The task: Each line below must be printed again exactly.

Stored data:
.....

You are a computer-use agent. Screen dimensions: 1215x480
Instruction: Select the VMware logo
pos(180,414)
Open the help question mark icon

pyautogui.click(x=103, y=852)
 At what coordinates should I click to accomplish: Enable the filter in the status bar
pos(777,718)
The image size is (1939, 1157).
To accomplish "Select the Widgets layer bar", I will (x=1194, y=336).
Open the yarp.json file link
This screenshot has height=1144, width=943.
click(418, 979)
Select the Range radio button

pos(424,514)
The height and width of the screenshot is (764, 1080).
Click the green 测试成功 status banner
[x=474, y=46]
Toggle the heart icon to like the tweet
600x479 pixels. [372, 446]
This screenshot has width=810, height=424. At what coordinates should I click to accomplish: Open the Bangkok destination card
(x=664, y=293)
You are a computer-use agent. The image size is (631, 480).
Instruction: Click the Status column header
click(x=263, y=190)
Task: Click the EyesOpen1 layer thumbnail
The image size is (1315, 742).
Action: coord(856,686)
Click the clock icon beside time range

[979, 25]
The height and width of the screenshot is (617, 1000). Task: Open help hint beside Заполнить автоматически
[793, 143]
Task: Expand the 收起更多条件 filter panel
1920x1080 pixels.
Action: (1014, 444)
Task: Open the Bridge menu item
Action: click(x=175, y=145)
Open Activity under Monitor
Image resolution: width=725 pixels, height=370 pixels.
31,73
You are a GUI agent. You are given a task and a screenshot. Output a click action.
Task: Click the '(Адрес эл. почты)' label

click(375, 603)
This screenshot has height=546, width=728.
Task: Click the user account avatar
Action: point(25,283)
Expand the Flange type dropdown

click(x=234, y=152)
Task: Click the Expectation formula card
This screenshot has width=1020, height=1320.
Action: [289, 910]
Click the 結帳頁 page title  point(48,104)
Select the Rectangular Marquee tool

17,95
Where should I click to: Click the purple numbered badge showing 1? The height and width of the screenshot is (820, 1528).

.....

Result:
You are a computer-use agent. Screen dimensions: 1215x480
Instruction: Select the VMware logo
pos(180,414)
Open the help question mark icon

pyautogui.click(x=103, y=852)
 At what coordinates should I click to accomplish: Enable the filter in the status bar
pos(777,718)
The image size is (1939, 1157).
To accomplish "Select the Widgets layer bar", I will (x=1194, y=336).
Open the yarp.json file link
This screenshot has height=1144, width=943.
click(418, 979)
Select the Range radio button

pos(424,514)
The height and width of the screenshot is (764, 1080).
Click the green 测试成功 status banner
[x=474, y=46]
Toggle the heart icon to like the tweet
600x479 pixels. [372, 446]
This screenshot has width=810, height=424. At what coordinates should I click to accomplish: Open the Bangkok destination card
(x=664, y=293)
You are a computer-use agent. The image size is (631, 480).
Instruction: Click the Status column header
click(x=263, y=190)
Task: Click the EyesOpen1 layer thumbnail
The image size is (1315, 742).
Action: coord(856,686)
Click the clock icon beside time range

[979, 25]
The height and width of the screenshot is (617, 1000). Task: Open help hint beside Заполнить автоматически
[793, 143]
Task: Expand the 收起更多条件 filter panel
1920x1080 pixels.
Action: (1014, 444)
Task: Open the Bridge menu item
Action: click(x=175, y=145)
Open Activity under Monitor
Image resolution: width=725 pixels, height=370 pixels.
31,73
You are a GUI agent. You are given a task and a screenshot. Output a click action.
Task: Click the '(Адрес эл. почты)' label

click(375, 603)
This screenshot has height=546, width=728.
Task: Click the user account avatar
Action: point(25,283)
Expand the Flange type dropdown

click(x=234, y=152)
Task: Click the Expectation formula card
This screenshot has width=1020, height=1320.
Action: [289, 910]
Click the 結帳頁 page title  point(48,104)
Select the Rectangular Marquee tool

17,95
Where should I click to: Click the purple numbered badge showing 1? The height and width of the screenshot is (820, 1528).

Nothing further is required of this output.